Despite Hungary was the most promising country economically in year of joining to EU in 2004, nowadays the country is in the file-closer situation. Hungary’s vulnerability was always well-known, „the global financial crisis has been the external trigger that has led now to a liquidity and credit crunch, the risk of a sudden stop and of a reversal of capital inflows” – according to Nouriel Roubini, the journalist of RGE monitor.
Hungary’s economic increase was only 0,3% in the last year and the levels of government and external debt are still too high. Due to that fact Hungary has been particularly exposed to the global financial crisis. Political and economic life had to answer of course, therefore “to restore investor confidence Hungary adopted a policy of further fiscal adjustment and tighter deficit targets”- readable on the webpage of EU’s press releases. The Convergence Programme is based on the €6.5 billion loan from the European Union, “the programme foresees a continuation of the front-loaded budgetary consolidation strategy, with another important reduction in 2009 to 2.6% of GDP. Thereafter, it plans a more moderate progress towards a deficit of 2.2% in 2011. In view of the recent substantially deteriorated macroeconomic outlook and the related budgetary risks, the government adopted on 15 February an additional corrective package of 0.7% of GDP and slightly revised its 2009 deficit target upwards.”

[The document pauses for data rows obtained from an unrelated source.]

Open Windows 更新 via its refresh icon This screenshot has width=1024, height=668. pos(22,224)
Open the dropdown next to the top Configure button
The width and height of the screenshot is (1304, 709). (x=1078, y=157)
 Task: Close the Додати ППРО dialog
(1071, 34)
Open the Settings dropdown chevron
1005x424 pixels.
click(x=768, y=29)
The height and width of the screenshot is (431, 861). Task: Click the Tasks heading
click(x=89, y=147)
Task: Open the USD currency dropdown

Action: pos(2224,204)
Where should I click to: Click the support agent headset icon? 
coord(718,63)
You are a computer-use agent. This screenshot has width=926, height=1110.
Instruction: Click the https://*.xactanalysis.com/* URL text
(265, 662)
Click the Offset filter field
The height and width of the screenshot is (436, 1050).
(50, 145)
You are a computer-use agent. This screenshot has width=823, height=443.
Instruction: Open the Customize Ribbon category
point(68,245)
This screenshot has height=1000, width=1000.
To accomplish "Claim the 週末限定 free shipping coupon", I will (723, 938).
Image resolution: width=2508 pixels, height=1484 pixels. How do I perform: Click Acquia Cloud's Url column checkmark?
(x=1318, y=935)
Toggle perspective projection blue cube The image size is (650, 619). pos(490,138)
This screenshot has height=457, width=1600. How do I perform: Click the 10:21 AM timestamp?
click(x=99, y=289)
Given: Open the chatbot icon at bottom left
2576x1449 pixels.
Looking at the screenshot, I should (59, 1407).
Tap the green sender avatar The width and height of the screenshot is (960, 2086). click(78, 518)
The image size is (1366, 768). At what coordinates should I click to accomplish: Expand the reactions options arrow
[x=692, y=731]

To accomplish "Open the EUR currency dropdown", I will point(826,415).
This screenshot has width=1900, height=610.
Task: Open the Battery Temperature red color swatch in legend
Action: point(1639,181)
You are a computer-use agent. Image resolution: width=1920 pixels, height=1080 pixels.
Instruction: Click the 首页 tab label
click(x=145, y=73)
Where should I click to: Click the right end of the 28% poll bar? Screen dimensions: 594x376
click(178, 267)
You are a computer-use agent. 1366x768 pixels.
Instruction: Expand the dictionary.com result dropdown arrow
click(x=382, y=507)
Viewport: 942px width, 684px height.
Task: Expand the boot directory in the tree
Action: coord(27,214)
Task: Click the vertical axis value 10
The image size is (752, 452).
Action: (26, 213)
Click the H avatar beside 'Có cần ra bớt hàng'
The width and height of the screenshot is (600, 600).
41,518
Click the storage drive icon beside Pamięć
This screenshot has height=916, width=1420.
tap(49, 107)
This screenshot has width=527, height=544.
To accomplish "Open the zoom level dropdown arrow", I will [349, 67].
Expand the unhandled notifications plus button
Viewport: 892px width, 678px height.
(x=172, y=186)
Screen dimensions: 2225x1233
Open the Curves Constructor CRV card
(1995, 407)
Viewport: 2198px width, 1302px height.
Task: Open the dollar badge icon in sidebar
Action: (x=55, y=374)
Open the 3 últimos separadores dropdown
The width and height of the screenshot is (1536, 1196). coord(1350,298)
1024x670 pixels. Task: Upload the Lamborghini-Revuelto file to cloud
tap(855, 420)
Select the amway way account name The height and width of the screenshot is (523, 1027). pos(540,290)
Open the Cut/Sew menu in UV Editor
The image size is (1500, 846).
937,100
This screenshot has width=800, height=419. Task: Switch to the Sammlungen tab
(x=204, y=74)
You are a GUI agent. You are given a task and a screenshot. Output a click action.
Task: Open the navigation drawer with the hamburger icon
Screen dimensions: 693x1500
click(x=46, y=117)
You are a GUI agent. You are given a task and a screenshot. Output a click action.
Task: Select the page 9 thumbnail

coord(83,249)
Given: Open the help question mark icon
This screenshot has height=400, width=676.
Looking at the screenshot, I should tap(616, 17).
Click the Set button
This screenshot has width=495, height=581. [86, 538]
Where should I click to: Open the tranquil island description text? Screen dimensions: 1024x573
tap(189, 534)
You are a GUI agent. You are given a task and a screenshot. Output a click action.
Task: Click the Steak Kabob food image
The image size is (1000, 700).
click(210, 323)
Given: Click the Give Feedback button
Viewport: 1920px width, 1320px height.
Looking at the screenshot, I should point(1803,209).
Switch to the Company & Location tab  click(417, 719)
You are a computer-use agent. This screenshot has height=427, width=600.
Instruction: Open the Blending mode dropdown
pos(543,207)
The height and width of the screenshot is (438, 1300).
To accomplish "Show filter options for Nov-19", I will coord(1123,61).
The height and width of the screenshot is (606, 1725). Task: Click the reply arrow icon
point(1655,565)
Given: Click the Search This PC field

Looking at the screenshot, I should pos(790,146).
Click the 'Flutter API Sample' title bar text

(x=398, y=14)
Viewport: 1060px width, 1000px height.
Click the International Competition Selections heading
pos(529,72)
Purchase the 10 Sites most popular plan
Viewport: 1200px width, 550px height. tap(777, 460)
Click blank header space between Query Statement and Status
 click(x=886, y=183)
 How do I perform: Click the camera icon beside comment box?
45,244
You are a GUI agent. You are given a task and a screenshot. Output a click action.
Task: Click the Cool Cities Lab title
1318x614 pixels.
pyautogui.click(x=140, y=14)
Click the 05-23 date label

On 16th of February the Hungarian prime minister Ferenc Gyurcsány announced a programme handleing the crisis based on three keystones: reforms in tax-, social- and pension system. The goverment is planning the rising of retiring age (from age 62 to 65) and the cancelling of 13th month pension. Gyurcsany expects bigger employment (from today’s 57% to 65-70%) and he also wants an exact plan how to enter to euro-zone. The prime minister talked about how to pare down Hungary’s expenses as well. Accordingly, the country’s cost has to be 220 billion forints fewer in this year and, this amount will be 550 billion forints in next year, moreover 650 billion forints in 2011.The personal income tax will rise from 18% to 19%, the turnover tax will increase from 20% to 23% and the taxes for alcohol, cigarette and fuel will change with 3-7%. Gyurcsány also has announced that the fall in GDP will be close to 3%. Briefly, Hungary needs an effective action plan immediately: forint is too weak and due to crisis the deficit is about 3-4%. If this programme will pass, it will mean about 200 billion forints saving in this year and, about 550 billion income in 2010.